I'd like to add that Audi refused to fix my car when they "forgot" to change the spark plugs during service, although I paid for new ones. One plug broke a two days after the service and they said that the warranty is out because I changed the catback. I had to send them a letter from lawyer to change their mind, and it only worked my catback/downpipe had TUV and EC homologation papers (before I removed the resonator) + the fact that I was able to prove that the spark plug was not brand new.
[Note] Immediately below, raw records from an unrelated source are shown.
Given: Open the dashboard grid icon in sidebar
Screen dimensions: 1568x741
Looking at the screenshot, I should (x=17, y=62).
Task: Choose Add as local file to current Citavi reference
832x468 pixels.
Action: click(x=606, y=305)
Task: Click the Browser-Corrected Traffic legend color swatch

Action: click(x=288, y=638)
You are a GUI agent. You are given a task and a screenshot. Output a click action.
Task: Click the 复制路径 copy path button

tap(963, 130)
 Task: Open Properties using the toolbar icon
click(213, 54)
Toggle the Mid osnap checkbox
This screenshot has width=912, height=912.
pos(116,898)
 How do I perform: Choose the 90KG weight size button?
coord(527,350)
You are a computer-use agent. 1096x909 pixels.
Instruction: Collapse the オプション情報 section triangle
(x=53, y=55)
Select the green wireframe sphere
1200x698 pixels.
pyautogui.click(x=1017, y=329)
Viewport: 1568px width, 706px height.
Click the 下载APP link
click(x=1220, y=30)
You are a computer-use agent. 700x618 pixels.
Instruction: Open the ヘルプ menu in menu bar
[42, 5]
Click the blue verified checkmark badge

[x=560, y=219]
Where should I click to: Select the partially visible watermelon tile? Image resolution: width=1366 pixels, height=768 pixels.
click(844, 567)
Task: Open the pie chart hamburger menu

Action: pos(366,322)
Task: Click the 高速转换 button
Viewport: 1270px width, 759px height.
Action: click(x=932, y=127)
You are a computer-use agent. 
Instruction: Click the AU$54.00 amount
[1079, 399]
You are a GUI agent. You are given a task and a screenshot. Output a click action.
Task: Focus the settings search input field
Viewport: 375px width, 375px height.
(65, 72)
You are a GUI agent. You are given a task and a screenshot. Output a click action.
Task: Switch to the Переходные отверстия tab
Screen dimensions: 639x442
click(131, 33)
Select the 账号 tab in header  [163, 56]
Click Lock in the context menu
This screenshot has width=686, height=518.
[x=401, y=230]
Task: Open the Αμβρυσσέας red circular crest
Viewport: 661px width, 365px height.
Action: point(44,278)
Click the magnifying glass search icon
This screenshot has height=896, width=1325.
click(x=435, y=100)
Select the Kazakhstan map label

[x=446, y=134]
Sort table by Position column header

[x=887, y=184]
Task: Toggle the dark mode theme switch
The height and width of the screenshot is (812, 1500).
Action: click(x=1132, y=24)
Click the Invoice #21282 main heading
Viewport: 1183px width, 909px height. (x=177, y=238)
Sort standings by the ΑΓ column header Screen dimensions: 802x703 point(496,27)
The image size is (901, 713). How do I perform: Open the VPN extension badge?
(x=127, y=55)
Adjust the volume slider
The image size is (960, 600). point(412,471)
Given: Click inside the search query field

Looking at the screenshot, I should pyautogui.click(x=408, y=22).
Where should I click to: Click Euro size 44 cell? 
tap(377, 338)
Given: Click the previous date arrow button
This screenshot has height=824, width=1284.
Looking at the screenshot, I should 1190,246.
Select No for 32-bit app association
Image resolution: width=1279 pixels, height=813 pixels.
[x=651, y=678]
I don't even want to imagine the excuses that they're going to pull when they see the failed cracked ECU message in your case if you ever got a problem :/


----------



## RickRST (Oct 6, 2011)

eastwood1875 said:


> Do you have the same problem Rick?
> 
> Daz


No I can fix it 

Rick


----------



## Candyturbo (Apr 20, 2014)

2 weeks to take it off !!!! i would be stood at there door demanding to do it now ! they are having a laugh !!!


----------



## eastwood1875 (Jun 21, 2013)

Hi Ian,

Im away next week so the delay isn't down to them.

Will miss the map when its gone though although the message can go whenever it likes!

Daz


----------



## eastwood1875 (Jun 21, 2013)

RickRST said:


> eastwood1875 said:
> 
> 
> > Do you have the same problem Rick?
> ...


Let me know please Rick

Thanks

Daz


----------



## Vassilis (Mar 20, 2007)

Candyturbo said:


> 2 weeks to take it off !!!! i would be stood at there door demanding to do it now ! they are having a laugh !!!


Yea that's strange because it only took 10 minutes to take it off on my car :lol:


----------



## Candyturbo (Apr 20, 2014)

arh right daz i apologize , i thought it was them saying they could nt do it 
if you fancy some improvements from a service , change gear box oil , mines done 24 k miles and its much nicer after its oils !


----------



## eastwood1875 (Jun 21, 2013)

Candyturbo said:


> arh right daz i apologize , i thought it was them saying they could nt do it
> if you fancy some improvements from a service , change gear box oil , mines done 24 k miles and its much nicer after its oils !


Thats OK mate 

What MY is yours Ian? Who does your servicing?

Daz


----------



## Candyturbo (Apr 20, 2014)

mines a jan 2011
had mine done a AKS tuning , alex the owner is very clued up on all things vag 
i had full service, inc spark plugs gear box oil , haldex oil and rear diff oil all using millers motorsport oils ( audi haldex) the gear chsmge is now really smooth and the 4wd transmission noise has gone , 2 things i did mt like about the car


----------



## eastwood1875 (Jun 21, 2013)

Candyturbo said:


> mines a jan 2011
> had mine done a AKS tuning , alex the owner is very clued up on all things vag
> i had full service, inc spark plugs gear box oil , haldex oil and rear diff oil all using millers motorsport oils ( audi haldex) the gear chsmge is now really smooth and the 4wd transmission noise has gone , 2 things i did mt like about the car


Cheers E 

Daz


----------



## Candyturbo (Apr 20, 2014)

he s a revo agent too :evil:


----------



## powerplay (Feb 8, 2008)

My APR map has not caused any such issues. although my car is June2011, the ECU was brand new as of September 2012 (replaced after it got bricked with MRC map on it).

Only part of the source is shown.